Fig. 1 depicts the resistivity log data that indicate the presence of MH with inferred geological units. Highly resistive zones indicate a high MH saturation zone. The figure includes the delineated geological units and stratigraphy and the well-completion schematics of the AT1-P2 and AT1-P3 wells. Further, the details of these completions are described in the subsequent subsection. At approximately 240–330 m below the seafloor, the holes passed through three geological units that may be related to MH dissociation. For this study, the geological units were redefined from the previous report29 after careful observation of core and log data. Unit III (hemipelagic clay, and formerly the shallow part of Unit III) is expected to work as hydraulic isolation from the overburden zone. Unit IV is a thin-bedded sand and silt alternating unit of the sheet type, and the unit includes the former deep part of Unit III and the shallow part of Unit IV (Unit IV-1 and IV-2). This unit is divided into Unit IV-a, IV-b and IV-c based on different sedimentological features. Unit V is the sand-dominant thick alternating unit of the channel fill type and was formerly Unit IV-3. It contained the methane-hydrate-concentrated zone (MHCZ); a high MH saturation sandy interval with a certain thickness existed in Unit IV-b, IV-c and Unit V. The top of the MHCZ occurred in Unit IV-b; it does not match the top of Unit IV-b.

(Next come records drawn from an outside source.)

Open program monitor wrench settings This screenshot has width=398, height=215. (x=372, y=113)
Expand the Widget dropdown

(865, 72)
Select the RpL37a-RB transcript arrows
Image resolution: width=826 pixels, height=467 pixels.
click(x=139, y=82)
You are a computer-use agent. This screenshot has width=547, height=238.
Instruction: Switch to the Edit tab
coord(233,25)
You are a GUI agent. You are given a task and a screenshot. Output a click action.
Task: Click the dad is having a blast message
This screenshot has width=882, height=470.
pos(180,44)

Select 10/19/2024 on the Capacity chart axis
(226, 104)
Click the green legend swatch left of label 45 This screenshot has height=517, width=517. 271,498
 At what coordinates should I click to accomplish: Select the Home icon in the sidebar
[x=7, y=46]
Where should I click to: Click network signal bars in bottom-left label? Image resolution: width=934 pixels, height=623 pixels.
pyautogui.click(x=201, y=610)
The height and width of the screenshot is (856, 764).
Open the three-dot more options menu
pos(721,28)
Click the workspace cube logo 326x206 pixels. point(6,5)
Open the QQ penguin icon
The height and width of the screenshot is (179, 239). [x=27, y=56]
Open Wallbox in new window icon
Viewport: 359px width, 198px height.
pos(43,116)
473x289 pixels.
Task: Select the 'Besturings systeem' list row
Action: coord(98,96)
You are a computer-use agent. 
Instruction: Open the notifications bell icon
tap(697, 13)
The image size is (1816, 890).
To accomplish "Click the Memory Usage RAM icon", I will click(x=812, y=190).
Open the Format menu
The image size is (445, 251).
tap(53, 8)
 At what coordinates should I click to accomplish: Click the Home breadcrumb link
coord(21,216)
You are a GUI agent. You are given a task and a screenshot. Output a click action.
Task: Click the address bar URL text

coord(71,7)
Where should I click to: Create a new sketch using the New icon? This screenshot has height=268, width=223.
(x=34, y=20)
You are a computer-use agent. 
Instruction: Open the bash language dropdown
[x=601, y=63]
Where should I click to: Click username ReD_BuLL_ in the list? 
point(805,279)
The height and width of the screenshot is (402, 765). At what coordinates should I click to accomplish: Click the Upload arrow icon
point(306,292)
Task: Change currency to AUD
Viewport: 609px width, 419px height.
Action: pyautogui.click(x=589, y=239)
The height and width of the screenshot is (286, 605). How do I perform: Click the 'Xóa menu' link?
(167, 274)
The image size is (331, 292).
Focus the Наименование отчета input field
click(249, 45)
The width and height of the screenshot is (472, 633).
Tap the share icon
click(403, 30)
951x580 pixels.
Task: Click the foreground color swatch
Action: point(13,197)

Table 1 presents the depth of the top of each unit along with the borehole locations. Further, the thicknesses of Units IV-b and -c were approximately 21 and 9 m, respectively, at all the locations. Hereafter, all the depths are expressed as lower than the depth of the top of Unit IV-b to clarify the corresponding geological strata among the boreholes.
The locations and well paths of the boreholes are plotted in Fig. 2 with the root-mean-square amplitude of the seismic reflection from the top of the MHCZ horizon. This indicator provides a good signature of the accumulation of MH in Unit IV-b as a linear relationship between the seismic amplitude (arbitrary unit) and integral of resistivity in Unit IV-b.31 This figure indicates that less MH was expected at the location of AT1-P2 than that at the location of AT1-P3.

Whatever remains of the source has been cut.